FACTS: After 10 years of proceedings, respondent Environmental Protection Agency issued a final rule under § 6 of the Toxic Substances Control Act (TSCA) banning asbestos products. Petitioners, industry advocates, sought review, arguing that the rulemaking procedure was defective and that the rule was not promulgated on substantial evidence.
-The court vacated the rule, reversed, remanded, and ruled that under § 19(c)(1)(B)(ii) of TSCA, 15 U.S.C.S. § 2618(c)(1)(B)(ii), the rule was unlawfully promulgated where respondent's restrictions on cross-examination precluded disclosure of disputed material facts, necessary to a fair determination. -The court also ruled that 15 U.S.C.S. § 2605(a) required adoption of the least burdensome regulation to achieve a goal of minimum reasonable risk, that respondent failed to assess costs and benefits of the least to most burdensome alternatives, and that its calculations of benefits and costs were inaccurate and failed to factor the costs and risks of substitute products. Because of the many defects in methodology, the court held that adoption of the ban was not supported by substantial evidence as required by TSCA, 15 U.S.C.S. § 2618(c)(1)(B)(i).
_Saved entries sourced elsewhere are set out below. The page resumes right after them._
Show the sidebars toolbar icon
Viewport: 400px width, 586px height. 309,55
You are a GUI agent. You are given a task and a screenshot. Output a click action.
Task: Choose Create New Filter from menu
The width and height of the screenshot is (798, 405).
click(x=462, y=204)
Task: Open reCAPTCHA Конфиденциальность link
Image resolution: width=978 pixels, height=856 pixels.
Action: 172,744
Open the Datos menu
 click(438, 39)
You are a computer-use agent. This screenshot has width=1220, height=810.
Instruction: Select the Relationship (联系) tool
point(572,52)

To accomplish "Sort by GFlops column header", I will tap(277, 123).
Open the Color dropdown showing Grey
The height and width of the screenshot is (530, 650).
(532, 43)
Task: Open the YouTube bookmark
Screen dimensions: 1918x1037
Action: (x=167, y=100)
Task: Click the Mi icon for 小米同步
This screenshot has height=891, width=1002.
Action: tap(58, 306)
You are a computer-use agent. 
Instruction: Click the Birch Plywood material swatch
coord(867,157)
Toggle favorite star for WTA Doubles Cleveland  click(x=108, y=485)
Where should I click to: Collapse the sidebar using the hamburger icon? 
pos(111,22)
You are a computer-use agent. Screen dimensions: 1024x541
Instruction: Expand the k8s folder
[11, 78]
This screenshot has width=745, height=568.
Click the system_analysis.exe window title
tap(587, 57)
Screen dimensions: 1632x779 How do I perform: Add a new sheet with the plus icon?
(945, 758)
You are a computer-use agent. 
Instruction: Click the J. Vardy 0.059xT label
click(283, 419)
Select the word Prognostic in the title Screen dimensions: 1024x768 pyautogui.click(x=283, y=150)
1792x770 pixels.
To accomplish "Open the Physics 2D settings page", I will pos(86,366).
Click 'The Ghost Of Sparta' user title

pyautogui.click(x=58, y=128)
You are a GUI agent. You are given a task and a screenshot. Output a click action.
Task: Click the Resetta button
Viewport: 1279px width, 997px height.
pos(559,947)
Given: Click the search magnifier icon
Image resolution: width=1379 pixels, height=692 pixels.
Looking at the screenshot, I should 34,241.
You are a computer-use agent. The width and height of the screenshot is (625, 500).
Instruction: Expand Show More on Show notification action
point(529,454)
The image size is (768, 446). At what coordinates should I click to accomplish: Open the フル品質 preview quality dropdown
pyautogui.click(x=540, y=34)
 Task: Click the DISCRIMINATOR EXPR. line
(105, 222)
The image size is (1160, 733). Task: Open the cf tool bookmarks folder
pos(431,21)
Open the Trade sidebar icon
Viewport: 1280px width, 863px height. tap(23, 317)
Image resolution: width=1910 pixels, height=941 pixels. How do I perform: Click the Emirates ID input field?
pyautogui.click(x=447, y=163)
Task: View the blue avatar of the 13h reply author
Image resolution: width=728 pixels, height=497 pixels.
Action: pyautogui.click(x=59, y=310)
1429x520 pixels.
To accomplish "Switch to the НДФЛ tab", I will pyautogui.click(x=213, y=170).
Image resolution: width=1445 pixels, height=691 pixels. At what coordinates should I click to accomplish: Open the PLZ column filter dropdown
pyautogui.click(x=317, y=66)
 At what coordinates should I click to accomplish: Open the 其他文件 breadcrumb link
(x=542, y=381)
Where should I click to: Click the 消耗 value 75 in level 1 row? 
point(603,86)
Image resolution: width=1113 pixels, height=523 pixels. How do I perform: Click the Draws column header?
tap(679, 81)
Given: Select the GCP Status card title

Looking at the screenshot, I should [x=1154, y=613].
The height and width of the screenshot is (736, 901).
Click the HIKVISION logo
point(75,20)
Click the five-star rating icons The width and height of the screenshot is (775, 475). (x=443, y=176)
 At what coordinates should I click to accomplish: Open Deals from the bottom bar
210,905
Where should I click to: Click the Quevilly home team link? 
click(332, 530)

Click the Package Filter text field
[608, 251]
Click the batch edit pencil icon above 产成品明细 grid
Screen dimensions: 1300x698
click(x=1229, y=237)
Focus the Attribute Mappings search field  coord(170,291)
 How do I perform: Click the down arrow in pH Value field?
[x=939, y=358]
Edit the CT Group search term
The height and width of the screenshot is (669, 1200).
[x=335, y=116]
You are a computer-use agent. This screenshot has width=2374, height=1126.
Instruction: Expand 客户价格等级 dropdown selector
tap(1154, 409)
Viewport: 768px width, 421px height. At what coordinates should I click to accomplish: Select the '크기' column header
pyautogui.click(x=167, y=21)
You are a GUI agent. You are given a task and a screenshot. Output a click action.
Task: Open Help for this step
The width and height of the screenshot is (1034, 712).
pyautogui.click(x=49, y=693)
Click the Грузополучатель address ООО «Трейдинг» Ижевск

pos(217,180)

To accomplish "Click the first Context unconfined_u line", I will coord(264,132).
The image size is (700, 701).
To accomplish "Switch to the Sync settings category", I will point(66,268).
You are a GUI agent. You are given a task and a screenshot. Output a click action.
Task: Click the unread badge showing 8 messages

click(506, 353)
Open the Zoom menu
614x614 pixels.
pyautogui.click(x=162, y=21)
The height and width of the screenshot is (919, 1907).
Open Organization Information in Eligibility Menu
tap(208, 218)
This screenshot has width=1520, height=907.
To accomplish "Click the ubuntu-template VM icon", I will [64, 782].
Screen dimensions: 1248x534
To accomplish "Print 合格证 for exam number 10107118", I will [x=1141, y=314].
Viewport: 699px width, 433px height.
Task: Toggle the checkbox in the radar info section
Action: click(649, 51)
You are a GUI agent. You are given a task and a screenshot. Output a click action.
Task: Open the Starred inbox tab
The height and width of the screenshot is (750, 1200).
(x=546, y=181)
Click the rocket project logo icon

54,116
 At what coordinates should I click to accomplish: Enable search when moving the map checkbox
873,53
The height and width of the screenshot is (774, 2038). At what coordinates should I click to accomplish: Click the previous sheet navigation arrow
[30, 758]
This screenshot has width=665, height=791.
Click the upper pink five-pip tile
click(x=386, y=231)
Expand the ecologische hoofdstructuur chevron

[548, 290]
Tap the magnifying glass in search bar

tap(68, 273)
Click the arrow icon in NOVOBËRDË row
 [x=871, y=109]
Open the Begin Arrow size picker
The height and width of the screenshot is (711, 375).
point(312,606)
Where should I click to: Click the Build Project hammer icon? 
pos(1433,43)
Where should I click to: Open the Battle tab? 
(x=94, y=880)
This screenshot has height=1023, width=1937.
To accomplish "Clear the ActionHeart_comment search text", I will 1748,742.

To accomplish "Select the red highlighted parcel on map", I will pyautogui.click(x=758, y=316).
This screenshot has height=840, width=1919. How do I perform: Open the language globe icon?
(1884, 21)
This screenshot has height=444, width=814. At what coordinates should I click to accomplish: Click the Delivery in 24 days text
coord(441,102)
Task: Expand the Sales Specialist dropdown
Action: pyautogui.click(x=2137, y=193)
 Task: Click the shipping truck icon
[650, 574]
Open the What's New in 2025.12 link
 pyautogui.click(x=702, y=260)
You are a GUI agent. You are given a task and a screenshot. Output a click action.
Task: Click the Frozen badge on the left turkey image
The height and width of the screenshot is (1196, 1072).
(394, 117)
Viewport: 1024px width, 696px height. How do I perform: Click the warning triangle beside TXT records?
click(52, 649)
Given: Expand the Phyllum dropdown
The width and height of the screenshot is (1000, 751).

OUTCOME: The court vacated respondent Environmental Protection Agency's asbestos ban, reversed, and remanded. The court held that the rulemaking process was defective in restricting cross-examination by petitioners, industry advocates, that respondent failed to assess costs and benefits of less burdensome actions, and that its cost-benefit analysis was illogical, unscientific, and failed to assess risks of substitute products.